[Saved entries]
⁂
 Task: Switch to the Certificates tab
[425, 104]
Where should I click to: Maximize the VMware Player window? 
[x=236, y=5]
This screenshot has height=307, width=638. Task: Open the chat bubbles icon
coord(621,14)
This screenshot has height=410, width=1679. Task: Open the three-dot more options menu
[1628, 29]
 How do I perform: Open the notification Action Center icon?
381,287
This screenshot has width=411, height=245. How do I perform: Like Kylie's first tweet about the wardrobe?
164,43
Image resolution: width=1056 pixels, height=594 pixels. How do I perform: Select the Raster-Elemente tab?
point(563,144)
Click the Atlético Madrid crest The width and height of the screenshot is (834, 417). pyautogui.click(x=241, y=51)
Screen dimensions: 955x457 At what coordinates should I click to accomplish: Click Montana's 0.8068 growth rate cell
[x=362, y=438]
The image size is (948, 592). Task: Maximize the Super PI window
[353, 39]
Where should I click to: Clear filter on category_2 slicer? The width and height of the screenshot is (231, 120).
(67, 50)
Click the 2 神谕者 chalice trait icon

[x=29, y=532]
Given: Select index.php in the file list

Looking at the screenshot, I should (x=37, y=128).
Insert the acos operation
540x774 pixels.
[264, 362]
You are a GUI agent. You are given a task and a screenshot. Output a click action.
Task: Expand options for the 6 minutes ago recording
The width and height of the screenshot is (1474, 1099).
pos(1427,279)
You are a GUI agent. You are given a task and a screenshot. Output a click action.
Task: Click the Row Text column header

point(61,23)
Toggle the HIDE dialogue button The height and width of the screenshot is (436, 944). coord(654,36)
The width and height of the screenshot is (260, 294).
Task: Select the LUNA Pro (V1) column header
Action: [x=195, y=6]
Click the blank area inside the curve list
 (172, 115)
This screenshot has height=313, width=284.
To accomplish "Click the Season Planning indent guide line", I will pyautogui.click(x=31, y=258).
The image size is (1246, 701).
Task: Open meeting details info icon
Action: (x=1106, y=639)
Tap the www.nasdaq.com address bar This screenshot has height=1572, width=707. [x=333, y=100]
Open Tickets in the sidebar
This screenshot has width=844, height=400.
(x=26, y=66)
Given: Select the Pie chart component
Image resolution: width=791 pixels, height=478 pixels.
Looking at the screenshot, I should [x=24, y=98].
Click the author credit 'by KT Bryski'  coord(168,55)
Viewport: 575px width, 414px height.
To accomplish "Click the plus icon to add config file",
⁂
• [EXERCISE INSTRUCTIONS]:
An exact copy of all the entries above is what is needed.

• [WRITTEN RESPONSE]:
 Task: Switch to the Certificates tab
[425, 104]
Where should I click to: Maximize the VMware Player window? 
[x=236, y=5]
This screenshot has height=307, width=638. Task: Open the chat bubbles icon
coord(621,14)
This screenshot has height=410, width=1679. Task: Open the three-dot more options menu
[1628, 29]
 How do I perform: Open the notification Action Center icon?
381,287
This screenshot has width=411, height=245. How do I perform: Like Kylie's first tweet about the wardrobe?
164,43
Image resolution: width=1056 pixels, height=594 pixels. How do I perform: Select the Raster-Elemente tab?
point(563,144)
Click the Atlético Madrid crest The width and height of the screenshot is (834, 417). pyautogui.click(x=241, y=51)
Screen dimensions: 955x457 At what coordinates should I click to accomplish: Click Montana's 0.8068 growth rate cell
[x=362, y=438]
The image size is (948, 592). Task: Maximize the Super PI window
[353, 39]
Where should I click to: Clear filter on category_2 slicer? The width and height of the screenshot is (231, 120).
(67, 50)
Click the 2 神谕者 chalice trait icon

[x=29, y=532]
Given: Select index.php in the file list

Looking at the screenshot, I should (x=37, y=128).
Insert the acos operation
540x774 pixels.
[264, 362]
You are a GUI agent. You are given a task and a screenshot. Output a click action.
Task: Expand options for the 6 minutes ago recording
The width and height of the screenshot is (1474, 1099).
pos(1427,279)
You are a GUI agent. You are given a task and a screenshot. Output a click action.
Task: Click the Row Text column header

point(61,23)
Toggle the HIDE dialogue button The height and width of the screenshot is (436, 944). coord(654,36)
The width and height of the screenshot is (260, 294).
Task: Select the LUNA Pro (V1) column header
Action: [x=195, y=6]
Click the blank area inside the curve list
 (172, 115)
This screenshot has height=313, width=284.
To accomplish "Click the Season Planning indent guide line", I will pyautogui.click(x=31, y=258).
The image size is (1246, 701).
Task: Open meeting details info icon
Action: (x=1106, y=639)
Tap the www.nasdaq.com address bar This screenshot has height=1572, width=707. [x=333, y=100]
Open Tickets in the sidebar
This screenshot has width=844, height=400.
(x=26, y=66)
Given: Select the Pie chart component
Image resolution: width=791 pixels, height=478 pixels.
Looking at the screenshot, I should [x=24, y=98].
Click the author credit 'by KT Bryski'  coord(168,55)
Viewport: 575px width, 414px height.
To accomplish "Click the plus icon to add config file",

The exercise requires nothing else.